Tutorials
How to Set Up a Local AI Chat Server with Open WebUI and Ollama
Build a private ChatGPT alternative on your own hardware with Open WebUI and Ollama, including Docker deployment, user accounts, and team access.

How to Set Up a Local AI Chat Server with Open WebUI and Ollama
A local AI chat server powered by Open WebUI and Ollama is the closest you can get to a private ChatGPT that runs entirely on your own hardware. This guide walks through the full setup: Docker deployment, model selection, user accounts, and security hardening so you can share the server with a team or family.
For the fundamentals of running models locally, read How to Run Llama 3 Locally with Ollama.
What you need
- A machine running Linux (or Windows with WSL2) with at least 16GB RAM
- A GPU with 8GB+ VRAM for acceptable interactive speed
- Docker and Docker Compose installed
- 50GB free disk space for models and data
For hardware sizing, see Best Hardware for Self-Hosted AI.
Docker Compose setup
Create a project directory and a docker-compose.yml with the ollama and open-webui services. Connect them to the same Docker network so Open WebUI can reach Ollama by service name.

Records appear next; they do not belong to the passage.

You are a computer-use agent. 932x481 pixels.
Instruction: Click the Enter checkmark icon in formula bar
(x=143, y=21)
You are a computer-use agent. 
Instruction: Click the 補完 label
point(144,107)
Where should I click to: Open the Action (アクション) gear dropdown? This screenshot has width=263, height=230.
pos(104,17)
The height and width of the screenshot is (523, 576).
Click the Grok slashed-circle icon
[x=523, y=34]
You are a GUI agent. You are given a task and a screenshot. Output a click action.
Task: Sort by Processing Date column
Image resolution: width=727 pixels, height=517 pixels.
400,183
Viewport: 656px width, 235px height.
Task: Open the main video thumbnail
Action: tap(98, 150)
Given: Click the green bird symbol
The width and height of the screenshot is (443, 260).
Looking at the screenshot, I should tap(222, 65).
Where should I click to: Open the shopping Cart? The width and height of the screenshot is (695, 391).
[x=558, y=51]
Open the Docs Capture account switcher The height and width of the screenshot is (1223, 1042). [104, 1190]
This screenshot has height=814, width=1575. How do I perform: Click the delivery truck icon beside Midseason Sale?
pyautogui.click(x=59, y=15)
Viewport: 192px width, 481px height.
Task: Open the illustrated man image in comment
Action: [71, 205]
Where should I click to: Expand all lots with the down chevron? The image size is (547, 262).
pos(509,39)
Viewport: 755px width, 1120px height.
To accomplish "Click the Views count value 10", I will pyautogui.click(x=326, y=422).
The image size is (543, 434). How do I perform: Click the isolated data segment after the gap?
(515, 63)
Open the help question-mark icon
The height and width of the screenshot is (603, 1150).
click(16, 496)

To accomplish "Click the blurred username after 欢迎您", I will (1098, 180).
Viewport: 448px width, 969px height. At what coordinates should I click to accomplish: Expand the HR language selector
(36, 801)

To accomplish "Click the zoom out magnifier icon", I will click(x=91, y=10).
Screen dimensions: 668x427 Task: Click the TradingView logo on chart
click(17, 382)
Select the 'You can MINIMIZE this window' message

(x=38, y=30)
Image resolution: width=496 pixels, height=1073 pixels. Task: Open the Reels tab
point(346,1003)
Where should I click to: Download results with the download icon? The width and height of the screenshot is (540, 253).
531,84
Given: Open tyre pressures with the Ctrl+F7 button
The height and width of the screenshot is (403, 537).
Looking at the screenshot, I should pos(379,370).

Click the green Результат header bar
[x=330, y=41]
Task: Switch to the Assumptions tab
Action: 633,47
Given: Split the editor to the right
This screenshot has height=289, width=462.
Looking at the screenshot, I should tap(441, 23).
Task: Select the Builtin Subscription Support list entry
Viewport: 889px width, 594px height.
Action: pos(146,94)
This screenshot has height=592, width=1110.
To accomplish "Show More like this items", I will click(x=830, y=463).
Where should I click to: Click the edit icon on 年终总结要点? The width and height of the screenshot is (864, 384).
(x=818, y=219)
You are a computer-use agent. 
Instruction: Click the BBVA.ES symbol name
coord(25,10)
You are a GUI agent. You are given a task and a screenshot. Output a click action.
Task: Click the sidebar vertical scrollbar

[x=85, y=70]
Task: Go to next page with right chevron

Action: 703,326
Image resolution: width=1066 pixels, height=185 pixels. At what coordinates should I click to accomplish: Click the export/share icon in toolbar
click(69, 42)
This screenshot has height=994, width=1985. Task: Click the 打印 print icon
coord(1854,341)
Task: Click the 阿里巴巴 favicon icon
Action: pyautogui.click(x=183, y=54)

Use named volumes for model storage and application data so upgrades do not delete your state. Set restart policies so the services survive host reboots.
First launch
Start the stack with `docker compose up -d`. Open WebUI will be available at http://localhost:3000. The first-run wizard guides you through creating an admin account.
After signing in, go to the admin settings and configure your Ollama connection. Open WebUI auto-discovers Ollama if they share a Docker network.
Pull and select models
From the Open WebUI admin panel, you can pull models through Ollama. Start with a model appropriate for your hardware — a 7B or 8B parameter model is a good starting point for most systems.
Browse models, check their sizes, and pull the ones you want. Open WebUI lets users switch between available models in the chat interface.
Enable document RAG
Open WebUI's document upload feature works out of the box after you configure an embedding model. Set one in the admin settings under Documents. The embedding model converts uploaded files into vector representations that the chat model can search.
For advanced RAG configuration, see Build a Local RAG Pipeline That Actually Answers Questions.
User management
Enable registration in the admin settings to let team members create accounts. Open WebUI supports role-based permissions: admins control model access and system settings, while regular users chat and upload documents.
Set up user limits if your hardware cannot support many concurrent sessions. Monitor GPU memory usage to catch resource contention early.
Security hardening
Before exposing the server beyond your local network:
- Change the default admin password
- Enable HTTPS through a reverse proxy
- Set up regular backups of the application database
- Keep Ollama and Open WebUI updated
For TLS and authentication, read Caddy Reverse Proxy for Self-Hosted AI with Automatic TLS.
Conclusion
An Open WebUI and Ollama stack is the most approachable way to run a private AI chat server for multiple users. The setup takes under an hour, and the result is a usable chat interface backed by models that run entirely on your hardware.
FAQ
Can I access the server from my phone?
Yes. Open WebUI has a responsive web interface that works on mobile browsers.
How many users can use it at once?
This depends on your GPU memory. A 7B model at 4-bit quantisation leaves room for 2–3 concurrent users with good response times.
Do I need internet access to use it?
After the initial model download, everything runs locally. No internet connection is required for inference.